Security (low/medium)

  • Python MPS probe swallows stderr: python3 -c "..." 2>/dev/null — if torch isn't installed, users get a misleading "no GPU" instead of "torch not installed". Log stderr separately for diagnosis.
  • SSH host-key handling — verify ComputeNode.run() sets -o StrictHostKeyChecking=accept-new (or similar), otherwise first-time remote checks will hang on TOFU prompts.

Nits

  • The guard prompt is concise but pretty polite. Consider a stronger marker like **CRITICAL SAFETY RULE:** to make it harder for the model to skip under heavy context.
  • No tests. Worth adding a small unit suite that mocks nvidia-smi / python / SSH outputs and exercises error paths (parse failures, timeouts, mixed CUDA+MPS environments).
  • GPU names are interpolated into markdown-ish strings in the MCP tool response without escaping. Unlikely to bite, but H100\something` would break the output formatting.
  • All 5 providers import and append the block, but the concatenation style varies slightly (some chain via .trim(), others raw +). Cosmetic, but worth unifying.

What's good

  • Registry updates are internally consistent across skill-tag-mapping.json, skills-catalog-v2.json, and stage-skill-map.json.
  • Route is correctly mounted behind authenticateToken.
  • Injection is uniform across all 5 providers — no provider skipped.
  • The skill's Step 0 gating in aris-run-experiment and aris-experiment-bridge is the right place to enforce this.
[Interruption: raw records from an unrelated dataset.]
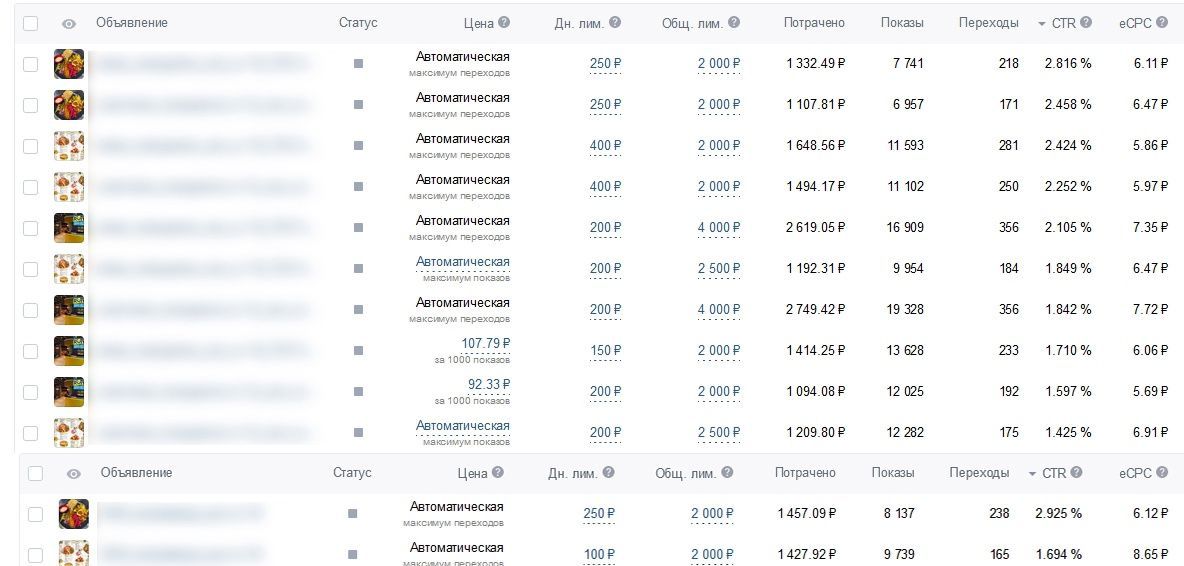Open 107.79 ₽ price link
The height and width of the screenshot is (566, 1184).
(x=486, y=343)
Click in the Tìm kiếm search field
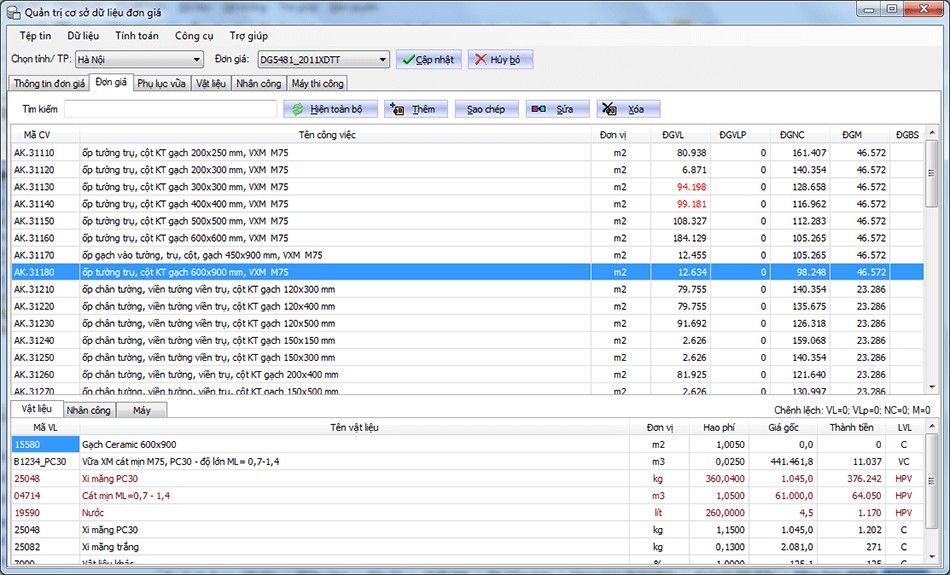 (170, 109)
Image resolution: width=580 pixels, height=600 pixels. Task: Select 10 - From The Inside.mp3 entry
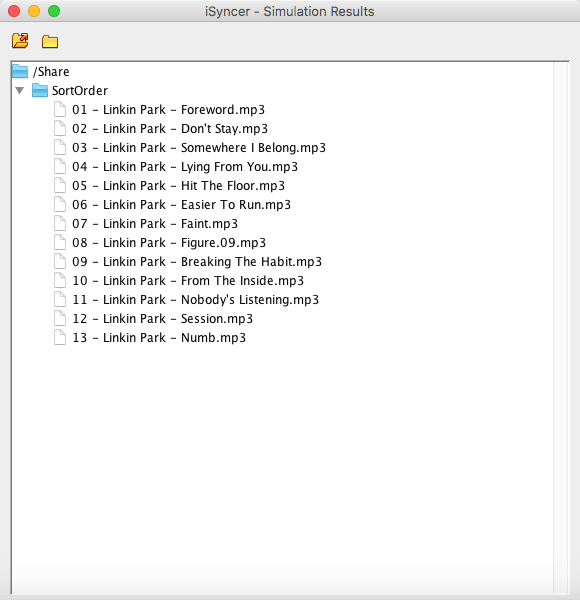click(x=188, y=280)
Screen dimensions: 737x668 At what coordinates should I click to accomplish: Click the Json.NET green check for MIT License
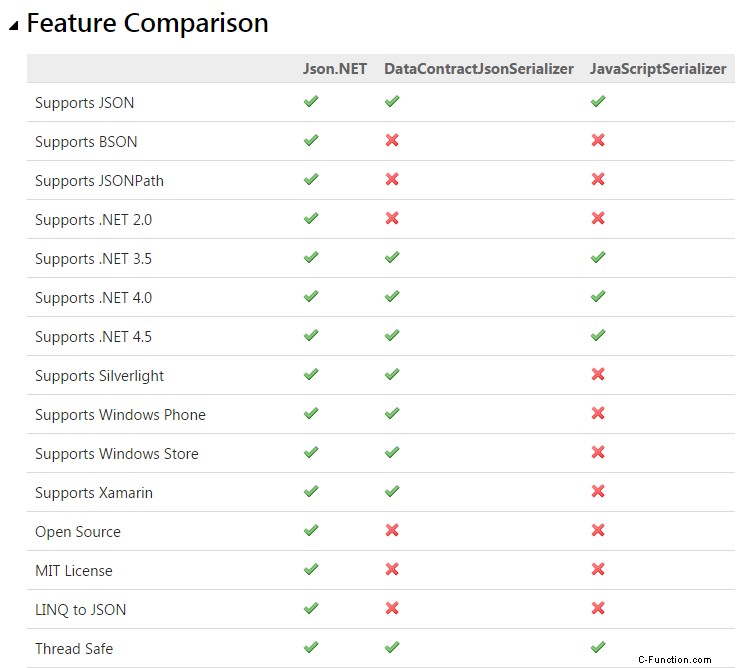point(311,570)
Overall: approve in direction, but would recommend extracting the shared check utility and sanitizing error responses before merge.

@zli12321
Copy link
Copy Markdown
Collaborator Author

I have pushed changes with the following addressed:

  1. DRY violation fixed — Created server/utils/computeCheck.js as the single source of truth for CUDA/MPS detection, GPU parsing, and remote SSH checking. Both server/routes/compute.js (/check-available endpoint) and server/mcp-compute.js (compute_check_available tool) now delegate to it instead of duplicating ~200 lines.

  2. SSH error sanitization — checkRemoteCompute() in the shared utility logs the raw err.message to console.error but returns a generic "unreachable — check SSH connectivity and try again" to the client. The route's catch block also returns "Compute check failed — see server logs for details" instead of leaking internal error text.

  3. Configurable GPU threshold — The hard-coded 500 MiB is replaced with MIN_FREE_GPU_MB, read from process.env.COMPUTE_MIN_FREE_GPU_MB (defaults to 500). The "all GPUs occupied" message now dynamically includes the threshold value.

  4. Template drift eliminated — The 19-line compute-guard block is now a single file server/templates/_compute-guard-snippet.md. All 4 templates (CLAUDE.md, AGENTS.md, GEMINI.md, cursor-project.md) use a {{COMPUTE-GUARD}} placeholder. server/templates/index.js resolves snippets at write time.

  5. Vast.ai / Modal checks implemented — checkVastCompute() checks vast-instances.json and vastai show instances --raw. checkModalCompute() runs modal token verify. Both are accessible via checkComputeAvailability('vast') / checkComputeAvailability('modal'), aligning the code with what was documented in SKILL.md.

  6. Python MPS probe stderr — runLocal() in the shared utility captures err.stderr and logs it via console.warn instead of silently swallowing with 2>/dev/null. This surfaces "torch not installed" vs. "no MPS" properly.

  7. Stronger guard prompt marker — Changed from # Compute Resource Guard to CRITICAL SAFETY RULE — Compute Resource Guard in computeGuardPrompt.js, making it harder for models to skip under heavy context.

  8. Unified concatenation — All 5 providers now use the same pattern: [basePrompt, memoryBlock, COMPUTE_GUARD_BLOCK].filter(Boolean).join('\n\n').trim() instead of mixed raw + and .trim() approaches.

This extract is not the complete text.